Three out of Five stars
Running time: 76 mins

Beautifully shot and impressively directed, this is an engaging and thought-provoking drama but the blurred lines between reality and fiction are occasionally both frustrating and distracting.

What's it all about?
Directed by the Taviani Brothers (Paolo and Vittorio, both in their 80s), Caesar Must Die begins with a glimpse of a full colour production of Julius Caesar, staged by the inmates of maximum-security Rebibbia prison. The film then switches to black and white and flashes back six months to detail the auditioning and rehearsal periods, under the instruction of theatre director Fabio Cavalli. With the prison theatre being refurbished, the play's rehearsals spread throughout the prison itself and the men find the lines between the play and the reality of their own lives beginning to blur.

The Good
The performances from the real-life prisoners (we are given both their crimes and sentences during the audition process; most are in jail for Mafia-related crimes) are excellent, particularly Salvatore Striano as the conflicted Brutus, Giovanni Arcuri as Caesar and Antonio Frasca as Mark Anthony. Cavalli also allows the inmates to use their own dialects and phrasing, allowing for additional flow between reality and Shakespeare but also backfiring a little, such as when one of the lines becomes ‘But the other senators will take the piss!’ (Charitably, that could be the fault of the subtitles).

The film is beautifully shot, courtesy of Simone Zampagni's striking cinematography (prison has never looked so good) and there are a number of memorably powerful images; it's also refreshingly short for a Shakespeare adaptation, clocking in at a mere 76 minutes.

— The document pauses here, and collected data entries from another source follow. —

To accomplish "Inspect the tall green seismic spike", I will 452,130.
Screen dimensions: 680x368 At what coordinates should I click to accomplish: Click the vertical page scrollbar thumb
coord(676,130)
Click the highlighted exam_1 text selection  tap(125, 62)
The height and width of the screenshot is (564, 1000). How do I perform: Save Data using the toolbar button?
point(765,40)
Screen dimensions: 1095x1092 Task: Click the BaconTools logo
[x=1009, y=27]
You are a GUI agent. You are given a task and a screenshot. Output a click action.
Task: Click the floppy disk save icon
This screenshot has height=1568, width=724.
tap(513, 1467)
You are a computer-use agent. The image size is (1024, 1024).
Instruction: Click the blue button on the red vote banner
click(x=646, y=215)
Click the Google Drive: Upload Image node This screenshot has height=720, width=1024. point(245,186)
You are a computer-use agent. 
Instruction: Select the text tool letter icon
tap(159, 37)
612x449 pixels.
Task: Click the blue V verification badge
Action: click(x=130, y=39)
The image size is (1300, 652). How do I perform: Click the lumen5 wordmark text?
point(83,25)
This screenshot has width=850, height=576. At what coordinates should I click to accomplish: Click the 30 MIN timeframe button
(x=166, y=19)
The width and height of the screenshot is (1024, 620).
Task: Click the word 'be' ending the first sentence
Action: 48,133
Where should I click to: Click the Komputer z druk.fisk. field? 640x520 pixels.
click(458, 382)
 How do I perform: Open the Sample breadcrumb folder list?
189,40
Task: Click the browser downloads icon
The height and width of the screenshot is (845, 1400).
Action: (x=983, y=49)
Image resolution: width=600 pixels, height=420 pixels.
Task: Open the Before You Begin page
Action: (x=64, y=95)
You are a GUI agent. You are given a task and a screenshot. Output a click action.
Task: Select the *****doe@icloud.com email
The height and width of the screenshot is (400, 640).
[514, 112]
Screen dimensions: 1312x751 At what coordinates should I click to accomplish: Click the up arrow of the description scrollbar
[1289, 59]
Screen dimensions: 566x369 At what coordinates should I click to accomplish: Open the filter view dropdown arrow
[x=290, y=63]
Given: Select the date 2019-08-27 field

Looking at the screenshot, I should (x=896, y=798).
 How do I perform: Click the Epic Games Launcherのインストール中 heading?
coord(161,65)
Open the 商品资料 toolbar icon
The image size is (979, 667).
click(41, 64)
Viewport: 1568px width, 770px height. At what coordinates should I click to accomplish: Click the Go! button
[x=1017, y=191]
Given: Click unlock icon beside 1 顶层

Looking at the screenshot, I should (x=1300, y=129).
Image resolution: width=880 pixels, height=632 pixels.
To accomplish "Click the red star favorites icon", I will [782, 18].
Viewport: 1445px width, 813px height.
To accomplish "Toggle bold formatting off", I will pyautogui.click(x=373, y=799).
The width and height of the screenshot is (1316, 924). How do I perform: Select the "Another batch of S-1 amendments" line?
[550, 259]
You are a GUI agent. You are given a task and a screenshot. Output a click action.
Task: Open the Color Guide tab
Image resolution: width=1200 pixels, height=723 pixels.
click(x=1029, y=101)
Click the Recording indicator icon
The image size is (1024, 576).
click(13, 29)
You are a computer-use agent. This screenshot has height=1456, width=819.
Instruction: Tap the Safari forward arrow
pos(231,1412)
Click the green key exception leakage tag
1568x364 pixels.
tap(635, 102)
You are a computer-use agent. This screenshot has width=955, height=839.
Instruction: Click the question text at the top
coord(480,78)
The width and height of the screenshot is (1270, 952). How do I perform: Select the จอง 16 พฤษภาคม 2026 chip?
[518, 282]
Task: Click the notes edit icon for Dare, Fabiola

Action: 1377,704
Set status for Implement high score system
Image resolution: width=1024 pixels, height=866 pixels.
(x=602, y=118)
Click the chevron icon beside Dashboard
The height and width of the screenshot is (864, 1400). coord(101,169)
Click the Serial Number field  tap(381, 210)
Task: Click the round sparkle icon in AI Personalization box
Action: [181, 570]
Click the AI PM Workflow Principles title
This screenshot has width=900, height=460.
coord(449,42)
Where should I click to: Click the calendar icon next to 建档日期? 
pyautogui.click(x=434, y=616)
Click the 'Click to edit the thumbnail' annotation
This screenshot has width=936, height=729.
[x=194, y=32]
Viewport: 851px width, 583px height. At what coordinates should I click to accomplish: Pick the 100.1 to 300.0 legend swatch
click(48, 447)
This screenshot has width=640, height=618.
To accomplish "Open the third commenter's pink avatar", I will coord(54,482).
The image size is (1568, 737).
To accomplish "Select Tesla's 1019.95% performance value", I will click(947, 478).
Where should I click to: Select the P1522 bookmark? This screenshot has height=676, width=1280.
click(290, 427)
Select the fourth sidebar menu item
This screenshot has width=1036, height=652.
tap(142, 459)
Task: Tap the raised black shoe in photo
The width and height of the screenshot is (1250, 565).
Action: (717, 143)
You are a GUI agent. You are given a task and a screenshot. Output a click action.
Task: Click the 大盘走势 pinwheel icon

In addition, the script has powerful resonances throughout, serving as a reflection on prison hierarchy, but also heavy with metaphor relating to both the Mafia and the wider world of Italian politics (insert obvious joke here).

The Bad
The main problem with the film is that the blurred lines between reality and fiction, while admittedly clever and revealing, are also ultimately both frustrating and distancing as you end up constantly examining every scene, wondering how much is staged and how much is documentary. To that end, it's impossible to see the film without wondering whether it would have worked better as either a straight drama (where the drama of Julius Caesar could be taken to its full conclusion within the prison confines, perhaps with inmates using the production to stage their own assassination) or a full-on documentary.

Worth seeing?
Caesar Must Die is a well made drama-slash-documentary that's both engaging and provocative, even if the blurred distinctions between reality and fiction are as frustrating as they are revealing.

Film Trailer

Caesar Must Die (Cesare Deve Morire) (12A)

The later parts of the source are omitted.